◆ **Selected extract**
▼
My finds for the week: a six inch slug hiding in the wall of PC 19, color: white with black spots, conclusion: thrown into the tile dump…while sweeping the floor of PC 19, found spongy substance, color: green with yellow eyes, conclusion: post-hibernation toad set free in the woods… and kiln flute in PF 9, color: reddish-pink, conclusion: I am archaeology goddess.

Week 1 - Aaron Bartels:

Aaron Bartels excavating in Trench PC 19.

After three days of rampant touring in Rome I am finally going to Poggio Colla. This is my first archaeological dig and although I have traveled to Europe often I have never been to Italy. On Saturday morning I met most of the dig's students at the Fiumicino airport, we exchanged names and life stories and then napped on the long ride to the town of Vicchio. We arrived at the hotel Vigna where we would be staying for the next few months, unpacked, met roommates and finally proceeded to the lawn chairs on the other side of the house. At the edge of a steep hill the view was amazing with the slight curve of the bright green vineyard that stretches out to more fields broken by patches of forest and scattered houses, all framed by the blue folds of hills. I relaxed a bit and quickly got to know the other students better. Soon Bepina and Bruno brought out the greatest Italian food and everyone swarmed, stuffed themselves and returned to the view. With dusk the fireflies came out and we chatted until we were exhausted. Sunday we slept in and then were driven out to the site more than 2 hours walking distance from our new home. Michael gave us the grand tour of the Podere de Funghi, which may be a pottery-manufacturing site, and then up to the Poggio Colla, which is the main site, possibly a temple. The night was the same as last with great food and more getting acquainted.

Rainbow over the Mugello Valley from the excavation house in Vespignano.
▲
Dataset items:
▼
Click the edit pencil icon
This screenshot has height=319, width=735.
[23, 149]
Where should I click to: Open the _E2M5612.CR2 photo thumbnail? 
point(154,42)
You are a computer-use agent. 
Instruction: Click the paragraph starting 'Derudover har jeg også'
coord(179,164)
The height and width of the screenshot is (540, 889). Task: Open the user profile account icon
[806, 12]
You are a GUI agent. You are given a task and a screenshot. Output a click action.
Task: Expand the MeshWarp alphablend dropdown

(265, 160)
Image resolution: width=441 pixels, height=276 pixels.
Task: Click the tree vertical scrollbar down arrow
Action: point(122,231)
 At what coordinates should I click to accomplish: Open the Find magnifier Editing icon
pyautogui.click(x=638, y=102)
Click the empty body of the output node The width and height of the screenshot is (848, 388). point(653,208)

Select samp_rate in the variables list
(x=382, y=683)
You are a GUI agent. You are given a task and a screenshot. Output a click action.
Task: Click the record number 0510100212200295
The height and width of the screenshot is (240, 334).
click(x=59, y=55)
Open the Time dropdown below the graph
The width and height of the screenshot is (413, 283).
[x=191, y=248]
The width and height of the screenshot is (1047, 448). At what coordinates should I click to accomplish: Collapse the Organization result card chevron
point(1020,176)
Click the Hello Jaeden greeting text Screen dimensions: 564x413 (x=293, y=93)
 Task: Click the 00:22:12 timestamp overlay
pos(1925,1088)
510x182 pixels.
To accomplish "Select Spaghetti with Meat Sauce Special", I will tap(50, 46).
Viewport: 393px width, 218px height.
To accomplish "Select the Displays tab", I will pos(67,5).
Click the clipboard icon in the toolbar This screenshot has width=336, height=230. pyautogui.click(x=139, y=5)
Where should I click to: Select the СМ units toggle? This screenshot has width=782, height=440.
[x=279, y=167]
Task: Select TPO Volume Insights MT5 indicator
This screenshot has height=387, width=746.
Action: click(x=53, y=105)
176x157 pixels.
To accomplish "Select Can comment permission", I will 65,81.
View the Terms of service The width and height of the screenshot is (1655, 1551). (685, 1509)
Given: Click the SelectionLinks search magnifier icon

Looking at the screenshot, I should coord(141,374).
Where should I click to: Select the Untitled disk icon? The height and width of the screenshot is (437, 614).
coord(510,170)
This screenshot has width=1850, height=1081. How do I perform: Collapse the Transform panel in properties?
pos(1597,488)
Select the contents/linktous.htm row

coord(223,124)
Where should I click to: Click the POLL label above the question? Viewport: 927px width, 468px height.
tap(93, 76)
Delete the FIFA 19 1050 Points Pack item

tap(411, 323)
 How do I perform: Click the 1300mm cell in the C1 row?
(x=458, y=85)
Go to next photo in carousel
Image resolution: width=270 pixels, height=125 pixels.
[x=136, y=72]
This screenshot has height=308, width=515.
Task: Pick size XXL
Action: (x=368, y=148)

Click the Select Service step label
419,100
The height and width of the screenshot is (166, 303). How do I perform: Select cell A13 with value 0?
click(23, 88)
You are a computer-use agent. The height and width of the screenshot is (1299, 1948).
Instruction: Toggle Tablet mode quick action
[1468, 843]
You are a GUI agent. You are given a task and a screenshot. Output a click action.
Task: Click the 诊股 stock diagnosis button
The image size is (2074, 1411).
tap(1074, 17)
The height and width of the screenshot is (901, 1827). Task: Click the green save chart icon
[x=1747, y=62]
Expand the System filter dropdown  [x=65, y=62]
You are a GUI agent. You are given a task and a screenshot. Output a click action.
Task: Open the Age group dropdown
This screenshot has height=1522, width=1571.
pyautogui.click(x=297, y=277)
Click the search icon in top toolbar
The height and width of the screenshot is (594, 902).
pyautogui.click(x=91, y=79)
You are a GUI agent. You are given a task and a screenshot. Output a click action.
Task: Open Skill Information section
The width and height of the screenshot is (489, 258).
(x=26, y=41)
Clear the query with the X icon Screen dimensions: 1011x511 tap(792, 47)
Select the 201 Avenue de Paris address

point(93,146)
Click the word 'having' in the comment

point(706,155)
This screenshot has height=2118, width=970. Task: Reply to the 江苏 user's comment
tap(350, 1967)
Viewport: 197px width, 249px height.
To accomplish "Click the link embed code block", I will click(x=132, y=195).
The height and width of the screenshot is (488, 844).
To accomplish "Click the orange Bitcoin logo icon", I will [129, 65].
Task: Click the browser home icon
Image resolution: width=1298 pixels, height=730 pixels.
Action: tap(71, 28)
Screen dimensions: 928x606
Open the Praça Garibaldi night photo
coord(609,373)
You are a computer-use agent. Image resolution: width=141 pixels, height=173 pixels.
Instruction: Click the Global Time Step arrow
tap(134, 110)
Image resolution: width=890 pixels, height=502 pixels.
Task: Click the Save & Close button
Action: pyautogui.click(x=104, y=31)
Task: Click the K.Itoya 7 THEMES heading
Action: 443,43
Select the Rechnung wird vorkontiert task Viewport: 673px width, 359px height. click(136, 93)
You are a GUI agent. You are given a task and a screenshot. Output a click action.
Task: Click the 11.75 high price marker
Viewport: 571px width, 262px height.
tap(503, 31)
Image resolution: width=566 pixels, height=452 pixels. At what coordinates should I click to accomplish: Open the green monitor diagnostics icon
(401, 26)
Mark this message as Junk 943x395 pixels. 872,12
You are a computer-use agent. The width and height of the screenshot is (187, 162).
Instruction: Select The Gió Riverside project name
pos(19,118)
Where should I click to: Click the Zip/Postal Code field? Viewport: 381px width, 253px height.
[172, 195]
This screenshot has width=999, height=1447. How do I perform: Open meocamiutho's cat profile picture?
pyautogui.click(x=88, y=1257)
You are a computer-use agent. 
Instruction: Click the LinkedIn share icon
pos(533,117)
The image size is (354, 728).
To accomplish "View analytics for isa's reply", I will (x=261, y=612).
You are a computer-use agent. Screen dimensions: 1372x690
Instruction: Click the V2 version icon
▲
◆ **Your instructions**
Reproduce the portion of the excavation journal that opens with the words containing "My finds for" and closes with "am archaeology goddess.", substituting "frog" for "toad".

◆ **Solution to the exercise**
My finds for the week: a six inch slug hiding in the wall of PC 19, color: white with black spots, conclusion: thrown into the tile dump…while sweeping the floor of PC 19, found spongy substance, color: green with yellow eyes, conclusion: post-hibernation frog set free in the woods… and kiln flute in PF 9, color: reddish-pink, conclusion: I am archaeology goddess.